### PROVIDED RECORDS

▽

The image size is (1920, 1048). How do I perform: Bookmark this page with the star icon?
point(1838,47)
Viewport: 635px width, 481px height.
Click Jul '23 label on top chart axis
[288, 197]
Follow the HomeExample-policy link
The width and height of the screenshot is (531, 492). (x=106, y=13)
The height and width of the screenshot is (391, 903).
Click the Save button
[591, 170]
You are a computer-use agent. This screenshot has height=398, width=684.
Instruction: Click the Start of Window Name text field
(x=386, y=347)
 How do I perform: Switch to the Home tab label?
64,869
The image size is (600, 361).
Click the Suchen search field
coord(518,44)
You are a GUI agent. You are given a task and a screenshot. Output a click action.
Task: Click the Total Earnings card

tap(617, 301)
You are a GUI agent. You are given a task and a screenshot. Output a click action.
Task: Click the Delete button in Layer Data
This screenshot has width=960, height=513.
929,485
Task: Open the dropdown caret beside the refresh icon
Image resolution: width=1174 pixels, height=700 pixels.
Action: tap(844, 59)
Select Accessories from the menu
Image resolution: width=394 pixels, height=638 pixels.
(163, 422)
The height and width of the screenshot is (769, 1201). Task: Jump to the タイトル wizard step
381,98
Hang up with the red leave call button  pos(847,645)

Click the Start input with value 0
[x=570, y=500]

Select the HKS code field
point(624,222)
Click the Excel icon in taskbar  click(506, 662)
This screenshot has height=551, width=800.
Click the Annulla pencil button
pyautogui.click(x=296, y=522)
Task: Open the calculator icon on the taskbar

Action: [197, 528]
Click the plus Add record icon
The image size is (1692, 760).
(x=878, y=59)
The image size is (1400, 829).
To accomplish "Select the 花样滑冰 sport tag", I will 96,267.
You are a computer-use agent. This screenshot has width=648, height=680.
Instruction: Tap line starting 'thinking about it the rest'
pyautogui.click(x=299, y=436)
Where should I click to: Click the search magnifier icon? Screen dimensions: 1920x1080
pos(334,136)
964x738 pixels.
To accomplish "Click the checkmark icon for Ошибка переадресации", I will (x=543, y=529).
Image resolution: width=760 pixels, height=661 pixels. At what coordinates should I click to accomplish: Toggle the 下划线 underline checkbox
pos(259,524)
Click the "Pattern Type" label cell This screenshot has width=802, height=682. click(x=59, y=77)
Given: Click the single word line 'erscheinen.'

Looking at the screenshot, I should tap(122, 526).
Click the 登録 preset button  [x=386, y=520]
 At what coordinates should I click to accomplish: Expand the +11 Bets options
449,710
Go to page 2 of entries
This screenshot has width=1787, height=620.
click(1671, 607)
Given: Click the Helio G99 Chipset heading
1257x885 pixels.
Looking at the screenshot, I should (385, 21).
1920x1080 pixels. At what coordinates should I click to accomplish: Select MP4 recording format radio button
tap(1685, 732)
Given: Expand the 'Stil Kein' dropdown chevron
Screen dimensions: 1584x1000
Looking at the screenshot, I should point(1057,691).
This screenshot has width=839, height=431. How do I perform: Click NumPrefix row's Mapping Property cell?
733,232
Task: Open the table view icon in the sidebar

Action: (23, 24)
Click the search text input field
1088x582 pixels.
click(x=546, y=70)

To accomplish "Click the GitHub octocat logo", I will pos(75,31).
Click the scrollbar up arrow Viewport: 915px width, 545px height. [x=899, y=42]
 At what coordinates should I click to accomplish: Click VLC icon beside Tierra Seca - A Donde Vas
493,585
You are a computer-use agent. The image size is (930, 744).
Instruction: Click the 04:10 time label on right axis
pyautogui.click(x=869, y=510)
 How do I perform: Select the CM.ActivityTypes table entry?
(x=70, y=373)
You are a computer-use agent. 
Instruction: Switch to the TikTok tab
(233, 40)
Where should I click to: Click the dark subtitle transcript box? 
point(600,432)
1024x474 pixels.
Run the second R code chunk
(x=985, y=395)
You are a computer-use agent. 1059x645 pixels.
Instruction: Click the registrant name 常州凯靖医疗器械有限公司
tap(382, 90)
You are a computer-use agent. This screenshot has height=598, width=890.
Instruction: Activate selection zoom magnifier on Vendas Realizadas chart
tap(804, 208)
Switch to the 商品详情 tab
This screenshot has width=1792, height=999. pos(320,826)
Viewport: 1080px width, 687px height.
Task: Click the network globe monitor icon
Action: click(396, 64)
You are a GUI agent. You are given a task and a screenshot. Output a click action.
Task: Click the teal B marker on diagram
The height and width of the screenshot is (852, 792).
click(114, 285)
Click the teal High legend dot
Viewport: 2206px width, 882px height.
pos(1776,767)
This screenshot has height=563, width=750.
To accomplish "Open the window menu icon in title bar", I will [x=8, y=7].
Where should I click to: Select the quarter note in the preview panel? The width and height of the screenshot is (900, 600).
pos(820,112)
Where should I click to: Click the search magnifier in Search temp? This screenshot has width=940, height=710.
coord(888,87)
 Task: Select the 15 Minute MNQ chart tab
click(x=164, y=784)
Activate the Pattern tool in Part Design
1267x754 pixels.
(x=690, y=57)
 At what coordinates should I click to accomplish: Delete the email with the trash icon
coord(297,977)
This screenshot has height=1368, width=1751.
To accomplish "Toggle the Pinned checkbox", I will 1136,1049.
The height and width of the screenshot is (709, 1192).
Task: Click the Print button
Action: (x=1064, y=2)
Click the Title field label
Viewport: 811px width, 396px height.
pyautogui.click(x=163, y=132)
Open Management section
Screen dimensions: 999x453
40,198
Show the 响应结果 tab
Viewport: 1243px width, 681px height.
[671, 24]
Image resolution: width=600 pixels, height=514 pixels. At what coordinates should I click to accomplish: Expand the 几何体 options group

△

Every record, copied exactly, is the expected answer.

The image size is (1920, 1048). How do I perform: Bookmark this page with the star icon?
point(1838,47)
Viewport: 635px width, 481px height.
Click Jul '23 label on top chart axis
[288, 197]
Follow the HomeExample-policy link
The width and height of the screenshot is (531, 492). (x=106, y=13)
The height and width of the screenshot is (391, 903).
Click the Save button
[591, 170]
You are a computer-use agent. This screenshot has height=398, width=684.
Instruction: Click the Start of Window Name text field
(x=386, y=347)
 How do I perform: Switch to the Home tab label?
64,869
The image size is (600, 361).
Click the Suchen search field
coord(518,44)
You are a GUI agent. You are given a task and a screenshot. Output a click action.
Task: Click the Total Earnings card

tap(617, 301)
You are a GUI agent. You are given a task and a screenshot. Output a click action.
Task: Click the Delete button in Layer Data
This screenshot has width=960, height=513.
929,485
Task: Open the dropdown caret beside the refresh icon
Image resolution: width=1174 pixels, height=700 pixels.
Action: tap(844, 59)
Select Accessories from the menu
Image resolution: width=394 pixels, height=638 pixels.
(163, 422)
The height and width of the screenshot is (769, 1201). Task: Jump to the タイトル wizard step
381,98
Hang up with the red leave call button  pos(847,645)

Click the Start input with value 0
[x=570, y=500]

Select the HKS code field
point(624,222)
Click the Excel icon in taskbar  click(506, 662)
This screenshot has height=551, width=800.
Click the Annulla pencil button
pyautogui.click(x=296, y=522)
Task: Open the calculator icon on the taskbar

Action: [197, 528]
Click the plus Add record icon
The image size is (1692, 760).
(x=878, y=59)
The image size is (1400, 829).
To accomplish "Select the 花样滑冰 sport tag", I will 96,267.
You are a computer-use agent. This screenshot has width=648, height=680.
Instruction: Tap line starting 'thinking about it the rest'
pyautogui.click(x=299, y=436)
Where should I click to: Click the search magnifier icon? Screen dimensions: 1920x1080
pos(334,136)
964x738 pixels.
To accomplish "Click the checkmark icon for Ошибка переадресации", I will (x=543, y=529).
Image resolution: width=760 pixels, height=661 pixels. At what coordinates should I click to accomplish: Toggle the 下划线 underline checkbox
pos(259,524)
Click the "Pattern Type" label cell This screenshot has width=802, height=682. click(x=59, y=77)
Given: Click the single word line 'erscheinen.'

Looking at the screenshot, I should tap(122, 526).
Click the 登録 preset button  [x=386, y=520]
 At what coordinates should I click to accomplish: Expand the +11 Bets options
449,710
Go to page 2 of entries
This screenshot has width=1787, height=620.
click(1671, 607)
Given: Click the Helio G99 Chipset heading
1257x885 pixels.
Looking at the screenshot, I should (385, 21).
1920x1080 pixels. At what coordinates should I click to accomplish: Select MP4 recording format radio button
tap(1685, 732)
Given: Expand the 'Stil Kein' dropdown chevron
Screen dimensions: 1584x1000
Looking at the screenshot, I should point(1057,691).
This screenshot has width=839, height=431. How do I perform: Click NumPrefix row's Mapping Property cell?
733,232
Task: Open the table view icon in the sidebar

Action: (23, 24)
Click the search text input field
1088x582 pixels.
click(x=546, y=70)

To accomplish "Click the GitHub octocat logo", I will pos(75,31).
Click the scrollbar up arrow Viewport: 915px width, 545px height. [x=899, y=42]
 At what coordinates should I click to accomplish: Click VLC icon beside Tierra Seca - A Donde Vas
493,585
You are a computer-use agent. The image size is (930, 744).
Instruction: Click the 04:10 time label on right axis
pyautogui.click(x=869, y=510)
 How do I perform: Select the CM.ActivityTypes table entry?
(x=70, y=373)
You are a computer-use agent. 
Instruction: Switch to the TikTok tab
(233, 40)
Where should I click to: Click the dark subtitle transcript box? 
point(600,432)
1024x474 pixels.
Run the second R code chunk
(x=985, y=395)
You are a computer-use agent. 1059x645 pixels.
Instruction: Click the registrant name 常州凯靖医疗器械有限公司
tap(382, 90)
You are a computer-use agent. This screenshot has height=598, width=890.
Instruction: Activate selection zoom magnifier on Vendas Realizadas chart
tap(804, 208)
Switch to the 商品详情 tab
This screenshot has width=1792, height=999. pos(320,826)
Viewport: 1080px width, 687px height.
Task: Click the network globe monitor icon
Action: click(396, 64)
You are a GUI agent. You are given a task and a screenshot. Output a click action.
Task: Click the teal B marker on diagram
The height and width of the screenshot is (852, 792).
click(114, 285)
Click the teal High legend dot
Viewport: 2206px width, 882px height.
pos(1776,767)
This screenshot has height=563, width=750.
To accomplish "Open the window menu icon in title bar", I will [x=8, y=7].
Where should I click to: Select the quarter note in the preview panel? The width and height of the screenshot is (900, 600).
pos(820,112)
Where should I click to: Click the search magnifier in Search temp? This screenshot has width=940, height=710.
coord(888,87)
 Task: Select the 15 Minute MNQ chart tab
click(x=164, y=784)
Activate the Pattern tool in Part Design
1267x754 pixels.
(x=690, y=57)
 At what coordinates should I click to accomplish: Delete the email with the trash icon
coord(297,977)
This screenshot has height=1368, width=1751.
To accomplish "Toggle the Pinned checkbox", I will 1136,1049.
The height and width of the screenshot is (709, 1192).
Task: Click the Print button
Action: (x=1064, y=2)
Click the Title field label
Viewport: 811px width, 396px height.
pyautogui.click(x=163, y=132)
Open Management section
Screen dimensions: 999x453
40,198
Show the 响应结果 tab
Viewport: 1243px width, 681px height.
[671, 24]
Image resolution: width=600 pixels, height=514 pixels. At what coordinates should I click to accomplish: Expand the 几何体 options group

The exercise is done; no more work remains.